Vol.38 No.Supplement

ポスター
循環器:装置・薬

(S473)

ピタバスタチンのHDL-C増加作用と頸動脈IMT退縮への影響

Effect of pitavastatin on increasing of High-density lipoprotein cholesterol and regression of carotid artery intima-dedia thickness.

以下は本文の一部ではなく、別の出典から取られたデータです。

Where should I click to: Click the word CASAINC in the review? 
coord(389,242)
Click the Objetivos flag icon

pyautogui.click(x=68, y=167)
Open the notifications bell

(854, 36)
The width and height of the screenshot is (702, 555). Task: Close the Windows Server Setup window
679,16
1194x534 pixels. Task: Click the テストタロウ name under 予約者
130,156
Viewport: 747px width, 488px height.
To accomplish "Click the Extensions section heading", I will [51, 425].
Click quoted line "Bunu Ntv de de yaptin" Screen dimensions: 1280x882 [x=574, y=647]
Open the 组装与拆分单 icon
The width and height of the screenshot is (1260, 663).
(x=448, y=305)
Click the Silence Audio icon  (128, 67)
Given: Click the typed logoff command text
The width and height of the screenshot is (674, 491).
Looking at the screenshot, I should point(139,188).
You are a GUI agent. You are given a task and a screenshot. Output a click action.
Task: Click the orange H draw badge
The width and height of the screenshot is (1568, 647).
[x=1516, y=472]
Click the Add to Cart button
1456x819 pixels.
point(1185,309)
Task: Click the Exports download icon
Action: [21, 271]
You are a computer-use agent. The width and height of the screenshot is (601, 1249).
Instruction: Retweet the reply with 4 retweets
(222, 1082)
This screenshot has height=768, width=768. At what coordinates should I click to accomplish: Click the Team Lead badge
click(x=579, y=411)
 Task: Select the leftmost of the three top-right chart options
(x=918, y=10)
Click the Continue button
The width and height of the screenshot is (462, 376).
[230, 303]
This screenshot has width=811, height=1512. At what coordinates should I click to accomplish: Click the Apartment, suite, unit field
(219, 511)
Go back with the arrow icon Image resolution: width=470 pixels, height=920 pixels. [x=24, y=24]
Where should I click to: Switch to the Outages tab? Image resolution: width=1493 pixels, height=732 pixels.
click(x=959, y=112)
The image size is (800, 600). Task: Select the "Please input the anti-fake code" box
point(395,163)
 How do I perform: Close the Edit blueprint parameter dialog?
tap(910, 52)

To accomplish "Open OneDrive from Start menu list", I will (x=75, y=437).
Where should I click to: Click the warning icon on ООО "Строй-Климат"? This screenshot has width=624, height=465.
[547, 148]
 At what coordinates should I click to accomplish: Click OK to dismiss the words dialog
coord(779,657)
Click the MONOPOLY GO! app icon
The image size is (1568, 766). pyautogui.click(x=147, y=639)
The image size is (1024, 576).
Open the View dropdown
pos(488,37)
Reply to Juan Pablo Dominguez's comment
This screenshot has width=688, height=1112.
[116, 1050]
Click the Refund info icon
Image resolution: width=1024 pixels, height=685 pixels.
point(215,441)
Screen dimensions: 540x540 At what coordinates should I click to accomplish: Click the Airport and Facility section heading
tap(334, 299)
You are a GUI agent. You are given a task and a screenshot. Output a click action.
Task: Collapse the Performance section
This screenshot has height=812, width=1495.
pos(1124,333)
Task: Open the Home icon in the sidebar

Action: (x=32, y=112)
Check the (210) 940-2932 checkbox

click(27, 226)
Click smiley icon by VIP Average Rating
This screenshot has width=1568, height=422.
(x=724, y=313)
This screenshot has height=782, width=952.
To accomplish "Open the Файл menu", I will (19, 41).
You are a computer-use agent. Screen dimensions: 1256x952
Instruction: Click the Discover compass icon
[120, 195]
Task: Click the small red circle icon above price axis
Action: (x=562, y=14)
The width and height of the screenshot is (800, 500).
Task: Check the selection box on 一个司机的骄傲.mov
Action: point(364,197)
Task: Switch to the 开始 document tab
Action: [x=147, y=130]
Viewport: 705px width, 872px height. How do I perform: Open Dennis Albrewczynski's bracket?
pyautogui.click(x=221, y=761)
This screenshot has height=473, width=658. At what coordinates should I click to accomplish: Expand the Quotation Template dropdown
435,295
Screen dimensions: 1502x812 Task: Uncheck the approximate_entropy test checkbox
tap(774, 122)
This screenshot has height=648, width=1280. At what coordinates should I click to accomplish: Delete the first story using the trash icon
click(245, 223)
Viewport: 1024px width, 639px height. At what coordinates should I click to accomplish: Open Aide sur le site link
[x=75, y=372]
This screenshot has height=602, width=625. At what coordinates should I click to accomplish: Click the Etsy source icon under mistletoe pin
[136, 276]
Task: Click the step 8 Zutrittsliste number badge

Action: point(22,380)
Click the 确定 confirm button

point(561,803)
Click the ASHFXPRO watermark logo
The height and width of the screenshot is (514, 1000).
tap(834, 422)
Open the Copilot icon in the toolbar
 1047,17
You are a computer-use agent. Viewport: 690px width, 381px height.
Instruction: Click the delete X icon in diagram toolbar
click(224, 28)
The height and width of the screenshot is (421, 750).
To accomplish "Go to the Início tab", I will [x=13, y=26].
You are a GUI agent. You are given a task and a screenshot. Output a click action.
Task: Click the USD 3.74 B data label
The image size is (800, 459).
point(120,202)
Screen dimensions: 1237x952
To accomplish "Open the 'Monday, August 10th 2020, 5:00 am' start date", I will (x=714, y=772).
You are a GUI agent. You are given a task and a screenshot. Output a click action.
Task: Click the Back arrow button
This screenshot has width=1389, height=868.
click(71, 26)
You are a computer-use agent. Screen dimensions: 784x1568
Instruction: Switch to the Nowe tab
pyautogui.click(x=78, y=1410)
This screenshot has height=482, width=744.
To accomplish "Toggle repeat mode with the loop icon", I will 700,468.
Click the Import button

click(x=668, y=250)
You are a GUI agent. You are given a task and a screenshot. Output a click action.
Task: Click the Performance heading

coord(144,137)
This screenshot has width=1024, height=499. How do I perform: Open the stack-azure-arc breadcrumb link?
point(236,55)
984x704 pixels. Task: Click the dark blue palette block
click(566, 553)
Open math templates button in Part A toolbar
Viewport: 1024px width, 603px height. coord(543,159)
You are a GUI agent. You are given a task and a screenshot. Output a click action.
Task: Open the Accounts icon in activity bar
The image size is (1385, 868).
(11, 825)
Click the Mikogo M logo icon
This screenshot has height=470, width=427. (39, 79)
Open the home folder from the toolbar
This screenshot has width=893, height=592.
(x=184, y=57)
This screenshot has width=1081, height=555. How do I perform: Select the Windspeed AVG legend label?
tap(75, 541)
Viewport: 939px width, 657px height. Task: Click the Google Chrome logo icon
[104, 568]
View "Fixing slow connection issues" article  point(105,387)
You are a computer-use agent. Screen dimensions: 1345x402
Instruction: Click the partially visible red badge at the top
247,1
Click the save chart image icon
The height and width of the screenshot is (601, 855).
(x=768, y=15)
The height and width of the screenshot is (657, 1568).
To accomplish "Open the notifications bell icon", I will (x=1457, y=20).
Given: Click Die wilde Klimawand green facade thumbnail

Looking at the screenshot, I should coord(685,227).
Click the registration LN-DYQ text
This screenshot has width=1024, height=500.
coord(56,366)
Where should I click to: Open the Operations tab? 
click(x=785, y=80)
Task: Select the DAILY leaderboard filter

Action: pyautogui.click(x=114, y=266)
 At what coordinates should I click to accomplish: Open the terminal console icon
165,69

安田 英明1, 高橋 健一1, 乙部 克彦1, 丹羽 文彦1, 竹島 賢治1, 武川 博昭2, 坪井 英之2, 曽根 孝仁2

Hideaki YASUDA1, Kenichi TAKAHASHI1, Katsuhiko OTOBE1, Fumihiko NIWA1, Kenji TAKESHIMA1, Hiroaki MUKAWA2, Hideyuki TSUBOI2, Takahito SONE2

1大垣市民病院診療検査科形態診断室, 2大垣市民病院循環器科

1Clinical Reserch, Ogaki Municipal Hospital, 2Cardiology, Ogaki Municipal Hospital

キーワード :

【背景】
低HDL-Cは心血管,脳血管疾患のリスク因子である.その増加は抗動脈硬化作用による心血管イベント抑制効果に寄与していると考えられており,スタチンによるHDL-C増加作用によっても,心血管疾患イベントに対する抑制効果が報告されている.スタチンの頸動脈内中膜複合体厚(Intima-media thickness:IMT)に対する進展抑制又は退縮効果についてはいくつか報告されており,それらの研究では共にHDL-C増加も確認されている.IMT肥厚に対しては,HDL-Cやアポリポ蛋白Aが予測因子として知られているが,スタチンのHDL-C上昇作用によるIMTへの影響を検討した報告は,我々の検索し得た範囲では認められない.
【目的】
脂質代謝異常症患者に対し,ピタバスタチン1年投与におけるHDL-Cの変化が,頸動脈IMTに及ぼす影響について検討することを主目的とし,投与前後でIMT及び脂質データを比較する.
【方法】
平成21年4月から平成22年3月までの1年間で脂質代謝異常症患者を登録し,採血,頸動脈超音波検査を行い,ピタバスタチン2mg投与を開始した.平成22年4月から1年後の頸動脈超音波検査を施行している.そこで今回,1年後の頸動脈超音波検査が終了した277例(42〜86歳 平均70.0±8.4歳 男性:138例,女性:139例)の,ピタバスタチン投与開始時と1年後の頸動脈IMT値及び脂質データ(HDL-C ,T-CHO,LDL-C,TG),高感度CRP,アポリポ蛋白A1,Bを比較した.次に,IMT変化率とHDL-C変化率との相関性を解析した.超音波検査は,基本的に同一検者が同一機器を使用して行った.IMTの計測は,総頸動脈の平坦な部分の後壁側で,最も厚い部分をmaxIMTとし,maxIMTとその両側1cmの点で計測した3点の平均をmeanIMTとして評価した.使用した超音波装置は,東芝社製Aplio XG,XV,アロカ社製prosoundα10,α5,GE社製LOGIC700である.
【結果】
頸動脈maxIMTは1.11±0.32mmから1.01±0.31mmに,meanIMTは1.00±0.25mmから0.92±0.23mmに退縮した(p<0.0001).HDL-Cは48.4±12.0mg/dlから50.9±13.2mg/dlへと上昇した(p<0.0001).T-CHOは191.5±34.6mg/dlから162.9±24.9mg/dlへと低下した(p<0.0001).LDL-Cは112.5±28.3mg/dlから86.7±19.7mg/dlへと低下した(p<0.0001).TGは154.2±113.8mg/dlから135.8±81.9mg/dlへと低下した(p=0.0003).高感度CRPは有意差を認めなかった.アポリポ蛋白A1は136.6±25.2mg/dlから141.7±25.1mg/dlへと上昇した(p<0.0001).アポリポ蛋白Bは95.8±20.3mg/dlから81.1±15.9mg/dlへと低下した(p<0.0001).IMT変化率とHDL-C変化率との間に相関性は認めなかった.
【結語】
ピタバスタチン2mg投与で,HDL-Cの増加と頸動脈IMTの進展抑制,退縮が期待できそうである.しかしながら,IMT変化率とHDL-C変化率との間に相関性は認めなかった.